(Saved entries)
########################################
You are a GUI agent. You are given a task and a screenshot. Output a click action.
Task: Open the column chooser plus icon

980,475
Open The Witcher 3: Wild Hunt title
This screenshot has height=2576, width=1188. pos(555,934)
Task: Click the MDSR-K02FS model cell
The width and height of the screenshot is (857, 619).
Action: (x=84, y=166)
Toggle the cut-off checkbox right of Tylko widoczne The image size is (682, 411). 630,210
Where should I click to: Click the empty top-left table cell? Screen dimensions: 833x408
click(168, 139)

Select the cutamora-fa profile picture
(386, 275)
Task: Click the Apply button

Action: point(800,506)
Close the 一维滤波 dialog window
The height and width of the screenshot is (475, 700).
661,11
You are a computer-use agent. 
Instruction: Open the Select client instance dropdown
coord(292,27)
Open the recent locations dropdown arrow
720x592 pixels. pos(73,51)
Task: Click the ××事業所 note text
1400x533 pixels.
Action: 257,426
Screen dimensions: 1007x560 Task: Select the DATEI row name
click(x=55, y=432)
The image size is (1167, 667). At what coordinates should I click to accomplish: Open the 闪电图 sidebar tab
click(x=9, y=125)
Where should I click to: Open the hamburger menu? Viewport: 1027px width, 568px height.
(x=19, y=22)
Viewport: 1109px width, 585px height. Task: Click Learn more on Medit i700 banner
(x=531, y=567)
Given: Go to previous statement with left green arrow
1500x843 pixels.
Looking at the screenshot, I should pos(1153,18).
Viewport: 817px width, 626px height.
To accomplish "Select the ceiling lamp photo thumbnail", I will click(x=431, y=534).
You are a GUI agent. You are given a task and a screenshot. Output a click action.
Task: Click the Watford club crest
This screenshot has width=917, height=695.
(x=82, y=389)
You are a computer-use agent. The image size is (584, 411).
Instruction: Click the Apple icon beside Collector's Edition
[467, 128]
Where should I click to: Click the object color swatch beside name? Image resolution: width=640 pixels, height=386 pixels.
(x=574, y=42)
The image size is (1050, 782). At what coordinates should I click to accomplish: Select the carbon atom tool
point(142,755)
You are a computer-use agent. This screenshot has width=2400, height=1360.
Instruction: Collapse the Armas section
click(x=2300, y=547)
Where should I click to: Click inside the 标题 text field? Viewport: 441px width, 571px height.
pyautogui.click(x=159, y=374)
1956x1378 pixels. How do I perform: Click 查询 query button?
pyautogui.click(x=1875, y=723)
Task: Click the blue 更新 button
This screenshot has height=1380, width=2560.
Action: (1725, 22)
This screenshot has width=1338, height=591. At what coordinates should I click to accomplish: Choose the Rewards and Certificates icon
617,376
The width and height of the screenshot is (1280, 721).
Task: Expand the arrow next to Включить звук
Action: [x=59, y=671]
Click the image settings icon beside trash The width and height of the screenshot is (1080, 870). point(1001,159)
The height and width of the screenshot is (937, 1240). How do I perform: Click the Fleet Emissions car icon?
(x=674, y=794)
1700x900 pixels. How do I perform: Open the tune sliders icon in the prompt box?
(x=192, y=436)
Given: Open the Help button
########################################
■ **What you have to do**: One number is the full answer: how many lines of the records include the string "computer".

■ **Task answer**: 3